Homeowners ponder expected rise over Easter
EASTER weekend celebrations may be tainted for homeowners with experts expecting another rate rise.
EASTER weekend celebrations may be somewhat tainted for homeowners with the risk of another interest rate increase when they head back to work next week.
Financial markets are still pricing a slightly greater than 50 per cent chance of a 25 basis point increase in the official cash rate when the Reserve Bank board meets on Tuesday.
This is despite economic data over the past couple of days not being that convincing that an immediate further rate increase is needed.
But NAB head of research Peter Jolly believes that an increase is likely.
"When we consider buoyant business and consumer surveys, the tight labour market and rising house prices, they do not alter the reality that interest rates in Australia are too low," Mr Jolly said.
New eurozone data released on Wednesday again highlighted how well Australia has performed during the global recession.
Unemployment in the 16-nation eurozone hit a record 10 per cent in February and almost double that of Australia's at 5.3 per cent.
Treasurer Wayne Swan said this again showed the success of the stimulus in protecting Australian jobs.
"The result is we avoided the recession and the kinds of double-digit unemployment that Europe is still suffering from, which is a fantastic outcome for Australia," Mr Swan said in a brief statement.
But Commonwealth Securities chief economist Craig James is not convinced that means the RBA needs to raise rates again so soon after this month's increase.
"The Reserve Bank is certainly keen to lift rates back to normal levels, but ... lifting rates too far, too fast could put the economic recovery at risk," Mr James said.
Second-tier data released on Thursday was mixed with consumer prices rising, growth in manufacturing activity slowing, the trade deficit widening and demand for workers surging.

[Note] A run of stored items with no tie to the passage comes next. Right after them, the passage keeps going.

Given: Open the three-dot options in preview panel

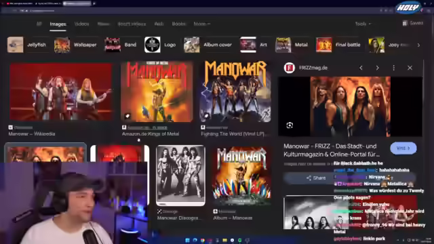Looking at the screenshot, I should click(393, 68).
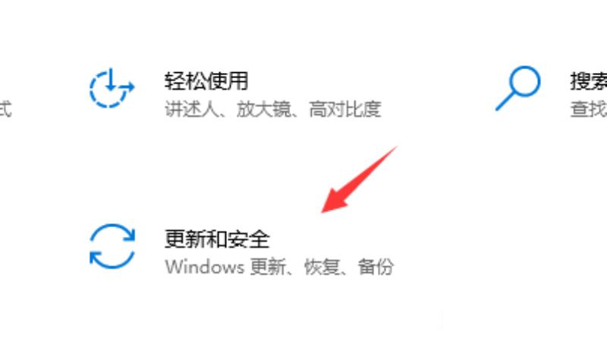Click the 轻松使用 dashed clock icon
This screenshot has width=607, height=364.
click(x=112, y=88)
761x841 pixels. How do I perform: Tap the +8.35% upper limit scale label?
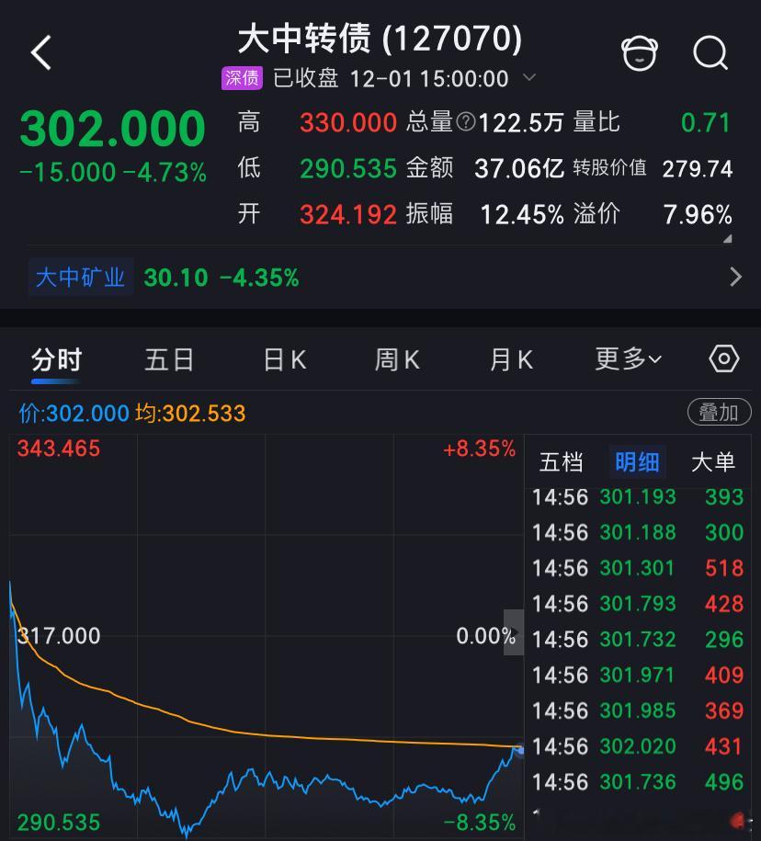479,449
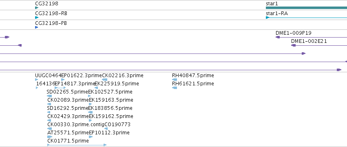
Task: Select the SD02265.5prime EST arrow
Action: click(49, 96)
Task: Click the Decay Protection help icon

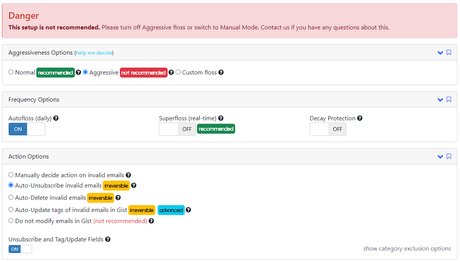Action: click(x=360, y=118)
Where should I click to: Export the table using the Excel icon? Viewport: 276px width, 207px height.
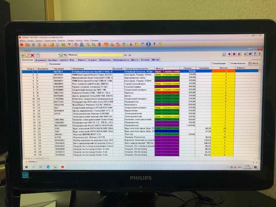pyautogui.click(x=245, y=54)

The Australian Bureau of Statistics reinstated its job vacancies series, which showed an increase of 12.5 per cent in the three months to February compared to the previous three months.
This was the first release in the series since May 2008, having been suspended due to budget pressures at the ABS.

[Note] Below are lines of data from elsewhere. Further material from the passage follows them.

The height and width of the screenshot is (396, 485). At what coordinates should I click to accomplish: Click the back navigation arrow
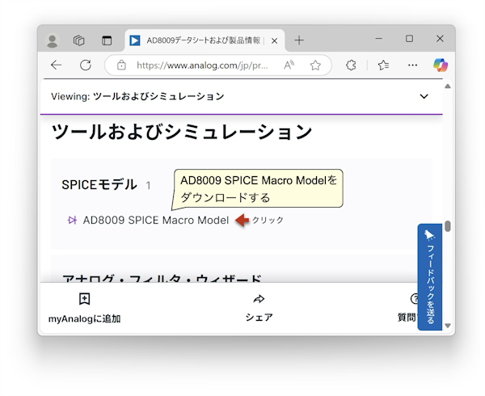tap(56, 65)
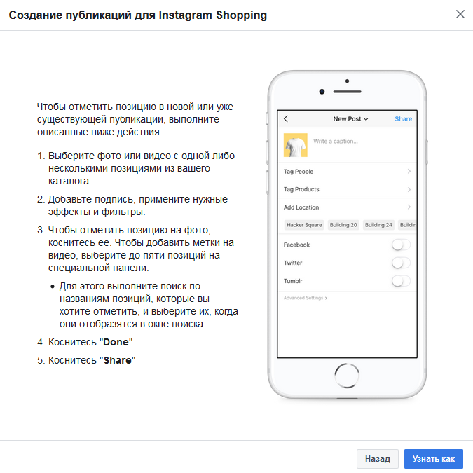473x473 pixels.
Task: Tap the Share link in phone
Action: (x=403, y=119)
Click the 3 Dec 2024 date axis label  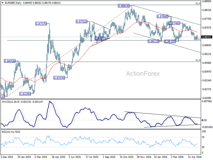click(x=7, y=157)
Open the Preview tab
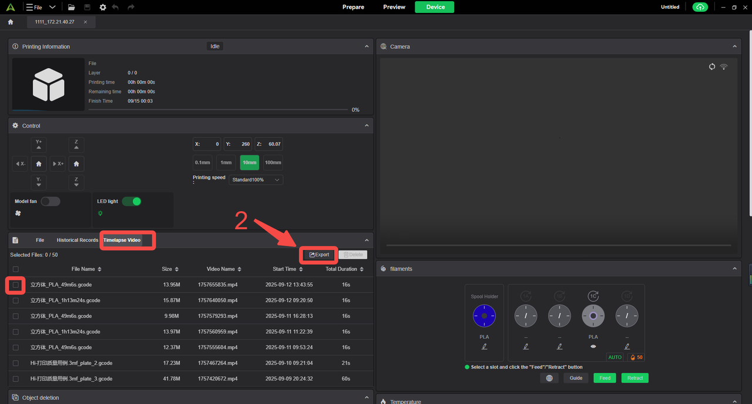Screen dimensions: 752x404 click(394, 7)
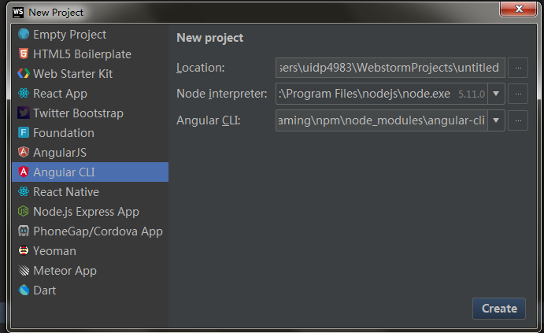
Task: Click the AngularJS shield icon
Action: click(24, 153)
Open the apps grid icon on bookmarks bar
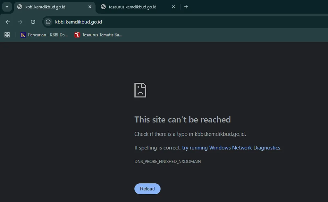Screen dimensions: 328x202 click(7, 35)
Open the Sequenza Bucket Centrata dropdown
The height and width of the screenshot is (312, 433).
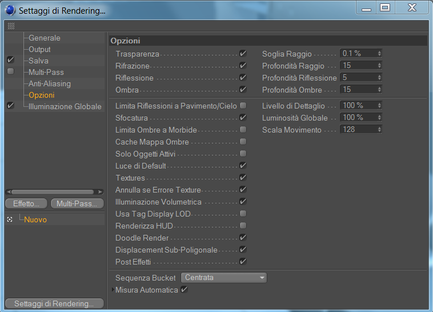[x=224, y=278]
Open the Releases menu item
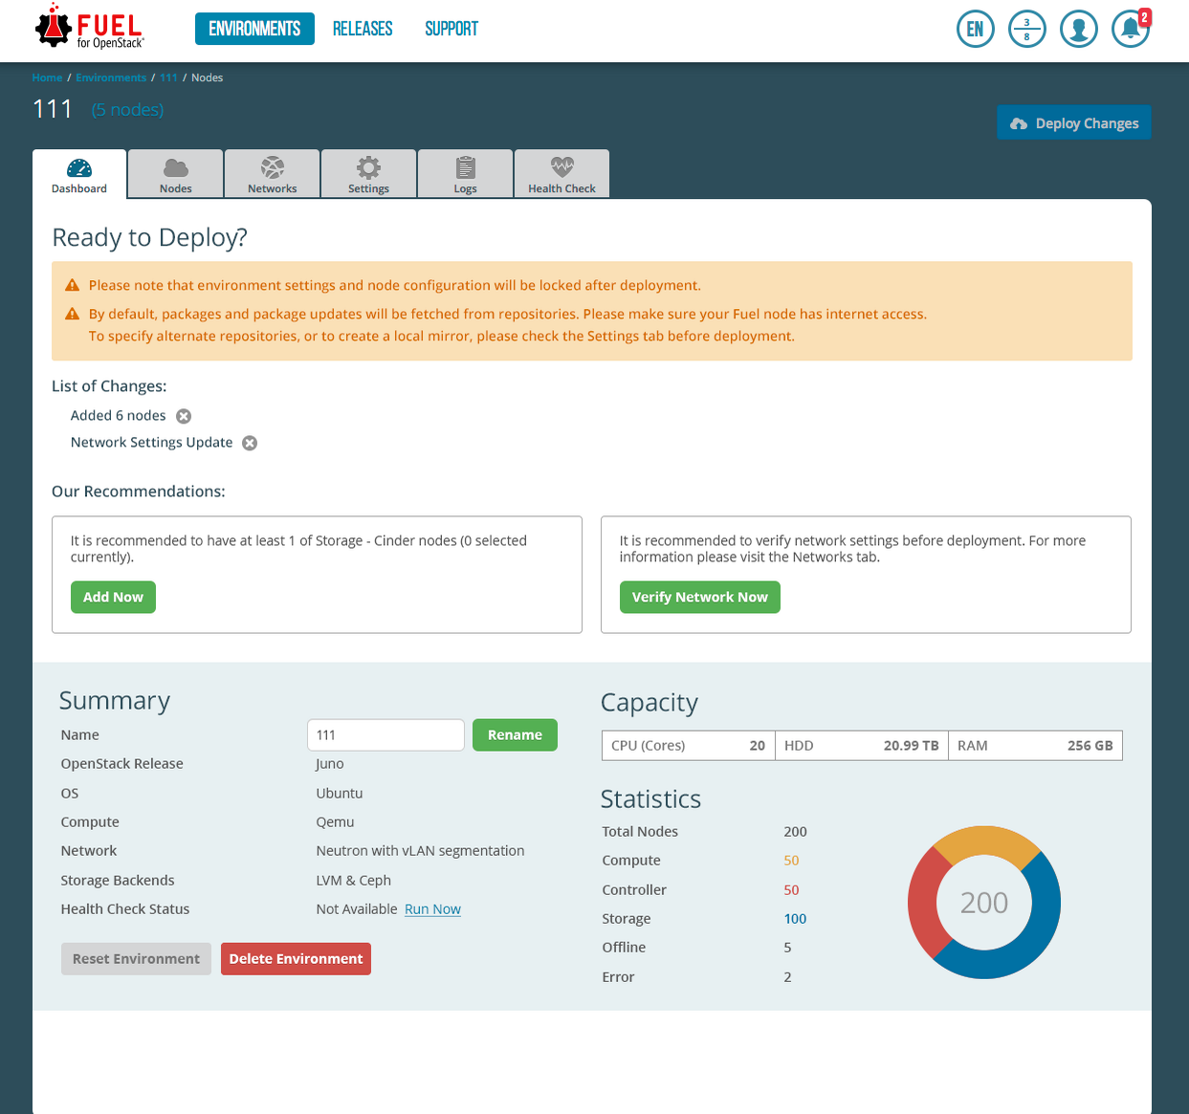This screenshot has width=1189, height=1114. pos(363,29)
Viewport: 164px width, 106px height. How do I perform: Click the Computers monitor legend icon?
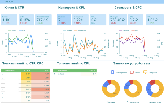pyautogui.click(x=145, y=72)
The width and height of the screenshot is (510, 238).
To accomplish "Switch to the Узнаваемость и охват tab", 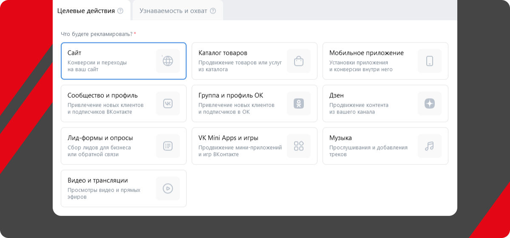I will pos(173,11).
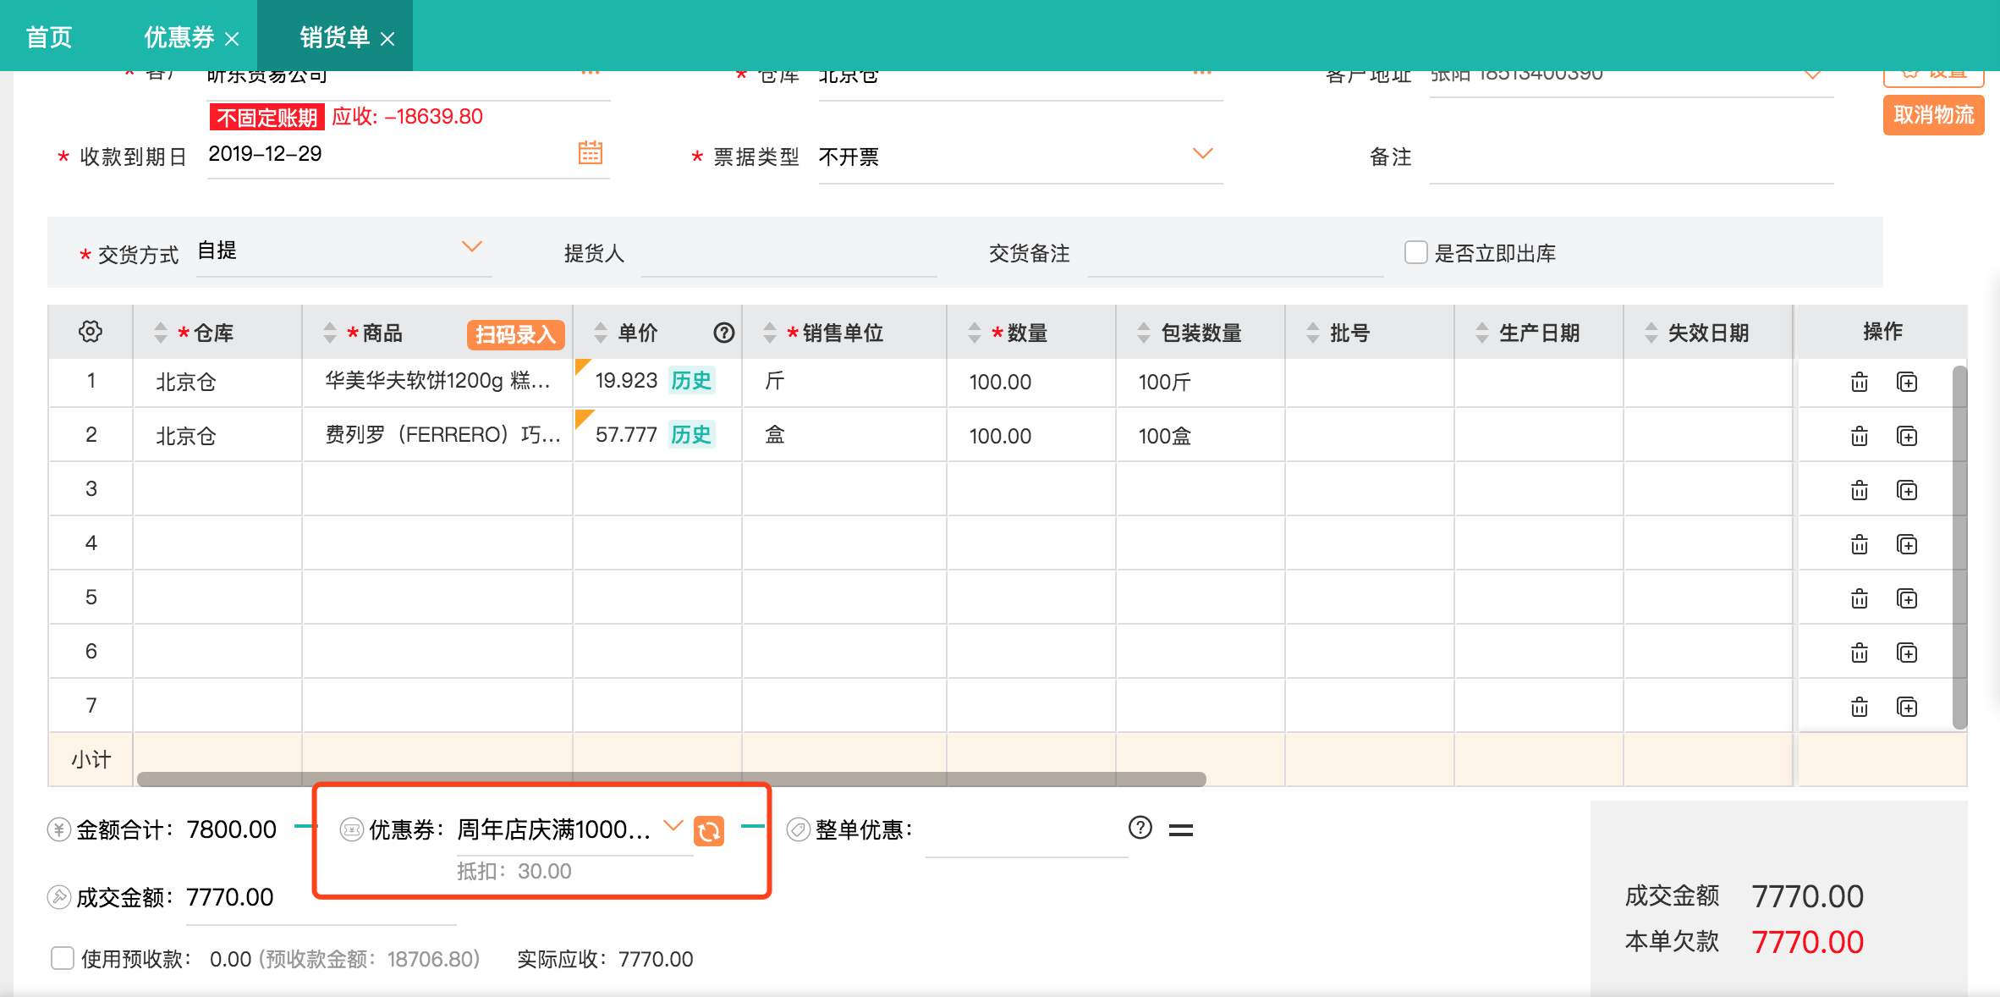Click 历史 link on row 2 price
The height and width of the screenshot is (997, 2000).
point(689,435)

The TD Securities-Melbourne Institute inflation gauge also jumped by 0.5 per cent in March, lifting the annual rate to 2.5 per cent and the middle of the RBA's two to three per cent target.
But growth in manufacturing activity slowed in March with the Australian Industry Group-PricewaterhouseCoopers performance of manufacturing index down 3.6 index points to 50.2 points.
This is only just above the crucial level of 50, which separates expansion from contraction.
The monthly trade deficit widened to $1.9 billion in February from a revised $1.1 billion shortfall in January, as imports rose two per cent and exports fell by one per cent.
The rise in imported goods included a 23 per cent increase in machinery and industrial equipment.
"This is further evidence of growing confidence in our resources sector as Australian companies have made the decision to invest again," Trade Minister Simon Crean said in a statement.
Mr Crean said the fall in exports was largely due to a 12 per cent decrease in coal exports, "which was expected after the impact of the devastating floods in Queensland on the sector".